111

arXiv:2512.14052v1 Announce Type: new
Abstract: Current multimodal large lanauge models possess strong perceptual and reasoning capabilities, however high computational and memory requirements make them difficult to deploy directly on on-device environments. While small-parameter models are progressively endowed with strong general capabilities, standard Vision Transformer (ViT) encoders remain a critical bottleneck, suffering from excessive latency and memory consumption when processing high-resolution inputs.To address these challenges, we introduce HyperVL, an efficient multimodal large language model tailored for on-device inference.
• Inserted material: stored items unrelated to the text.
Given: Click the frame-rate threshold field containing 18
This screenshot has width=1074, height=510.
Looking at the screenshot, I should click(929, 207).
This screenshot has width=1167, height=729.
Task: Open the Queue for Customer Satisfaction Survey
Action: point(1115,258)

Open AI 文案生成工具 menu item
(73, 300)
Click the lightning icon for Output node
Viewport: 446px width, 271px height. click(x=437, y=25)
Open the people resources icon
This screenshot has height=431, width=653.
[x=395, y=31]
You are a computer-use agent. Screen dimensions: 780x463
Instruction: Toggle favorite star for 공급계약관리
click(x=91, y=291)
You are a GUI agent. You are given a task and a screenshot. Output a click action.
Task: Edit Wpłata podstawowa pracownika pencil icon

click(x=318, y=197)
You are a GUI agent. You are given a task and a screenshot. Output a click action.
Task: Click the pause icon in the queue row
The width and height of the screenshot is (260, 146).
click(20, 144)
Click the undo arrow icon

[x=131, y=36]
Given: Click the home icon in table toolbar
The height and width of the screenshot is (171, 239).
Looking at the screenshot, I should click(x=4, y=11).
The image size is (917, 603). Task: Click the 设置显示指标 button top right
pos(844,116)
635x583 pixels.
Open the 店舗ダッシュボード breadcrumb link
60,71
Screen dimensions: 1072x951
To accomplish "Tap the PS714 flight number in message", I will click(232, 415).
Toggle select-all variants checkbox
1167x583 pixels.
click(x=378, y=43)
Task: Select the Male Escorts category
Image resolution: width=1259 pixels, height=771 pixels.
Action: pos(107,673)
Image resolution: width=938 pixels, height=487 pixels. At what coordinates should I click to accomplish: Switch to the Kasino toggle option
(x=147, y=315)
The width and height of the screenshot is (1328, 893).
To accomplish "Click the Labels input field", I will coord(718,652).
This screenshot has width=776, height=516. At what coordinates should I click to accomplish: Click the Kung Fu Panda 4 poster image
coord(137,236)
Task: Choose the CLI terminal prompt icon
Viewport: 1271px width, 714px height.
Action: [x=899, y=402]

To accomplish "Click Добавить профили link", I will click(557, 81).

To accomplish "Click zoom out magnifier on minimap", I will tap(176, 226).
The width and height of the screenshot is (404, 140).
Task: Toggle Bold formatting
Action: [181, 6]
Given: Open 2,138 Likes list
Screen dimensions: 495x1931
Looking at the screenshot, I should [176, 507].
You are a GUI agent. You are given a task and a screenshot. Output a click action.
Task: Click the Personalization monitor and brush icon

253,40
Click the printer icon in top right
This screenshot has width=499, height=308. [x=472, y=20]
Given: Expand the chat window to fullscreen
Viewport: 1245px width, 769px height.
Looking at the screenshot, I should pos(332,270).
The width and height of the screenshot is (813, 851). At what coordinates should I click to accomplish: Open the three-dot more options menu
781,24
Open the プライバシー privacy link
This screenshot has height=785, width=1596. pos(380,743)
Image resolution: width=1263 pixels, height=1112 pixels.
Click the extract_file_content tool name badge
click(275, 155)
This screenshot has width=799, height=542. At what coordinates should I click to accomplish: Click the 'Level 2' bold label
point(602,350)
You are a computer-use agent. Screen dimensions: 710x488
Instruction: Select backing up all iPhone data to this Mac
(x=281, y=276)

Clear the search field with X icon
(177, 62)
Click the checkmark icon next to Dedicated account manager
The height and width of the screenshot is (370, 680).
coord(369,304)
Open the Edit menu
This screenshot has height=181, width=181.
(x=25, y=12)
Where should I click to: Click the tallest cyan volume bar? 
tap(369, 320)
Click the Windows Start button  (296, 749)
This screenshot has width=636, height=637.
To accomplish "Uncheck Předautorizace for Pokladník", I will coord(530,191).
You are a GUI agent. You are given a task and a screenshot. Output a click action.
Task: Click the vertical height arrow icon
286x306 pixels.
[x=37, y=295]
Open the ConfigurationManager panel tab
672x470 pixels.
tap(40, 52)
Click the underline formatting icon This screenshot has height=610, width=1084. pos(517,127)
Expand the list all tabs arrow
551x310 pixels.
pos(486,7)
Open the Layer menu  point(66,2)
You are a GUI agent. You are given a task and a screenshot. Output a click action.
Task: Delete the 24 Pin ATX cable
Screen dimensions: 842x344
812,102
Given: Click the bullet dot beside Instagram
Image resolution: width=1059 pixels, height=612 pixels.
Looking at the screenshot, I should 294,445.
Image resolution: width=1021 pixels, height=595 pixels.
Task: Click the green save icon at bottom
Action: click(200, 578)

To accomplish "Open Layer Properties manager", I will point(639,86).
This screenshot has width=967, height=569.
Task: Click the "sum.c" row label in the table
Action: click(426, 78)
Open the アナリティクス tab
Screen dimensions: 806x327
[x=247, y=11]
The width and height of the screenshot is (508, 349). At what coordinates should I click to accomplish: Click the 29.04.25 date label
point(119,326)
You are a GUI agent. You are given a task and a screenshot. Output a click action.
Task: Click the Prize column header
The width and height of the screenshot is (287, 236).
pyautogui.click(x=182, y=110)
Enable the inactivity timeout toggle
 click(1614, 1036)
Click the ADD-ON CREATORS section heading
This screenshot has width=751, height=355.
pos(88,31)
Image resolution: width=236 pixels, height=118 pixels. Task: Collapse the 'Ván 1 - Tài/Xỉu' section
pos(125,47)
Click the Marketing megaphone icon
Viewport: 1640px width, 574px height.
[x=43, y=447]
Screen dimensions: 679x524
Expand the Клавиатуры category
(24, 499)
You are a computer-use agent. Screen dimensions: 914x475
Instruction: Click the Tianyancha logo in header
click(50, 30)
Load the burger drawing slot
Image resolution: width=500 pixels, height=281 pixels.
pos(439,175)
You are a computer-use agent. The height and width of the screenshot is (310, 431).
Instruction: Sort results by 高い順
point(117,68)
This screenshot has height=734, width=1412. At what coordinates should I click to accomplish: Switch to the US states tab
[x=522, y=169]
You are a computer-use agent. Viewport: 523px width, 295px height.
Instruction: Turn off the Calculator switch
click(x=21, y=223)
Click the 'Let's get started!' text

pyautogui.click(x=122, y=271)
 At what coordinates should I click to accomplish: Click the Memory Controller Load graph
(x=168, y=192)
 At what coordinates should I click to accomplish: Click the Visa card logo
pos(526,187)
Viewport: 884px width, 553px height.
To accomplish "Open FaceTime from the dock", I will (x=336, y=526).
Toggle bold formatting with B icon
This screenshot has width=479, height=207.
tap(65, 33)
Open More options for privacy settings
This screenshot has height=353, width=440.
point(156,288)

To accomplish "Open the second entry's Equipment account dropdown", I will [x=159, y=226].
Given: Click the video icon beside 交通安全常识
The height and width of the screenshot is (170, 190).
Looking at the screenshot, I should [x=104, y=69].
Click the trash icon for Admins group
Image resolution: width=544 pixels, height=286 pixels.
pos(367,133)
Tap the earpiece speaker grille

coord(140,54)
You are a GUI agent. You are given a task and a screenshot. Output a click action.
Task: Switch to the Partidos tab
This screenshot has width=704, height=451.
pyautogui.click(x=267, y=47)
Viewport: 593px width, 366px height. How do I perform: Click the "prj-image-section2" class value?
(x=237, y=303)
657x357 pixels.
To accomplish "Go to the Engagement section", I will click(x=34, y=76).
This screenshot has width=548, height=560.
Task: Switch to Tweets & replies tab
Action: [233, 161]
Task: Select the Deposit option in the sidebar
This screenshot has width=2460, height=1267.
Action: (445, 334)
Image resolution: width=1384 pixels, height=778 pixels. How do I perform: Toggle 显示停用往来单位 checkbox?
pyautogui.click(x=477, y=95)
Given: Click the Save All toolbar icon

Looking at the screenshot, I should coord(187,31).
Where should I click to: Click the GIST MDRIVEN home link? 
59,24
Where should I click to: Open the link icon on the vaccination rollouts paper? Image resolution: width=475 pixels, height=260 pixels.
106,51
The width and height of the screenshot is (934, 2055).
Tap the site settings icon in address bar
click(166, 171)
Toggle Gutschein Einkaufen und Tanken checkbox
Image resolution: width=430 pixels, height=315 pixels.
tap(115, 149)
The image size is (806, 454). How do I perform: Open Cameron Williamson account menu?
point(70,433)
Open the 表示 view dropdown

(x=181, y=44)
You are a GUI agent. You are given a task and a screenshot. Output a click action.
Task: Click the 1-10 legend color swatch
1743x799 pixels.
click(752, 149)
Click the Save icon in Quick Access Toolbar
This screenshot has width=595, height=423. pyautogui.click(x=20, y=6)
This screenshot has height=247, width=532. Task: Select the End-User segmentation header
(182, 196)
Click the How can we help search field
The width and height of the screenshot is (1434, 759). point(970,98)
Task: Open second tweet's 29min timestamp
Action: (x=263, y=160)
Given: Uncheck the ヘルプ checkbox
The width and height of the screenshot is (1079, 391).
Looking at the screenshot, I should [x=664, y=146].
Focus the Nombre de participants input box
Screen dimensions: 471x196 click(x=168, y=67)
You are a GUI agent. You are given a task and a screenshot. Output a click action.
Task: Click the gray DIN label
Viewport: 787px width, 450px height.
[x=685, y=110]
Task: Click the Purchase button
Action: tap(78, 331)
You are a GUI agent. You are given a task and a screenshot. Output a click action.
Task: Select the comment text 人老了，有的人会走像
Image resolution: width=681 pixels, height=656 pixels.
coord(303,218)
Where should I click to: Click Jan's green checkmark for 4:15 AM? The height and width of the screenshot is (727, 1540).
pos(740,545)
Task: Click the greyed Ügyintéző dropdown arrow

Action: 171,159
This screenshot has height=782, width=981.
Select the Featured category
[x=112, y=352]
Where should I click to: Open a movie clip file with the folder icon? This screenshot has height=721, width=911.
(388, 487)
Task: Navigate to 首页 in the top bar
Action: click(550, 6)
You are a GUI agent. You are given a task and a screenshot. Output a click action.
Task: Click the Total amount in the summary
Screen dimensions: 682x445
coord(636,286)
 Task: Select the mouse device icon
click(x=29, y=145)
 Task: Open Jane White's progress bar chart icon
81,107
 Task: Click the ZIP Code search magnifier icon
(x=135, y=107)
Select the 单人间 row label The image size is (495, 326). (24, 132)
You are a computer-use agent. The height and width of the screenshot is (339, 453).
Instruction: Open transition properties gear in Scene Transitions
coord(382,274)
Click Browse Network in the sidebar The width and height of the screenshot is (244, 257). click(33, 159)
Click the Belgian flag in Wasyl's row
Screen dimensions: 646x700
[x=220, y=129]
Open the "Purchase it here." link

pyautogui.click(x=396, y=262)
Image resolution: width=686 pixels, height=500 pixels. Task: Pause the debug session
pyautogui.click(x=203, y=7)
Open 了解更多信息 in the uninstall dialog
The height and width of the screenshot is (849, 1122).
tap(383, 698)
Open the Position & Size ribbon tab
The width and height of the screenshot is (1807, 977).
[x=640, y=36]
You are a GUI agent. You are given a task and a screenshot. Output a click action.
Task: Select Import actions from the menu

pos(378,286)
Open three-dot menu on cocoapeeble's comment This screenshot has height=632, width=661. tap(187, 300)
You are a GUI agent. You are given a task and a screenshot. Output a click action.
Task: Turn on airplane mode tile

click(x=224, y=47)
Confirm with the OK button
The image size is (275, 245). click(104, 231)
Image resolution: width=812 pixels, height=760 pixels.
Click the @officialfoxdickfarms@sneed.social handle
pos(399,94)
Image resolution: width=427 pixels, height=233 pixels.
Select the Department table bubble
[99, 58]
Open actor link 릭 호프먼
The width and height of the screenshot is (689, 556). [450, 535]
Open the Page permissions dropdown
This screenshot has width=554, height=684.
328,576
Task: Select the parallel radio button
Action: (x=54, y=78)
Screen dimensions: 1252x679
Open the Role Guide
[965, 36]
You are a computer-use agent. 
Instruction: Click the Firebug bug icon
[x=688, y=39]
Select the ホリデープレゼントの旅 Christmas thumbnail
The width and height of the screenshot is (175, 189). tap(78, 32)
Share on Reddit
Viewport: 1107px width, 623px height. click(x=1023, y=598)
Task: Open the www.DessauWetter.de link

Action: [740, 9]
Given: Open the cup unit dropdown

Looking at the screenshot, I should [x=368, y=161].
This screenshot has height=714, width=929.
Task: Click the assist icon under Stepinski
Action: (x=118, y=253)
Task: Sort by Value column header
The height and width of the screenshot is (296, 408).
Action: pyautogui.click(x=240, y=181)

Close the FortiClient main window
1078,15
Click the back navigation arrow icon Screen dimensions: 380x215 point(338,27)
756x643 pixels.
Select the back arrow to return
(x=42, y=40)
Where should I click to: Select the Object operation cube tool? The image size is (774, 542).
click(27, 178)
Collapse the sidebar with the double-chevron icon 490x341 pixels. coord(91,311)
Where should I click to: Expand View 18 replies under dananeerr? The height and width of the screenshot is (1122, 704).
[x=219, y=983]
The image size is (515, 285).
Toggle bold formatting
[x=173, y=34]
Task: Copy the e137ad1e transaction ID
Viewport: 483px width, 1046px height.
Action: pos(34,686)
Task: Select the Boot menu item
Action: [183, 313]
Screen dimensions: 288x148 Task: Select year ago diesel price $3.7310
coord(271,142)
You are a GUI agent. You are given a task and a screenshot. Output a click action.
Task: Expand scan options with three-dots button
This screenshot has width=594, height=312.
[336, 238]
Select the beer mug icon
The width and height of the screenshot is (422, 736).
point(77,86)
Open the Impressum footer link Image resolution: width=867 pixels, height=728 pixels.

HyperVL adopts an image-tiling strategy to cap peak memory usage and incorporates two novel techniques: (1) a Visual Resolution Compressor (VRC) that adaptively predicts optimal encoding resolutions to eliminate redundant computation, and (2) Dual Consistency Learning (DCL), which aligns multi-scale ViT encoders within a unified framework, enabling dynamic switching between visual branches under a shared LLM. Extensive experiments demonstrate that HyperVL achieves state-of-the-art performance among models of comparable size across multiple benchmarks. Furthermore, it significantly significantly reduces latency and power consumption on real mobile devices, demonstrating its practicality for on-device multimodal inference.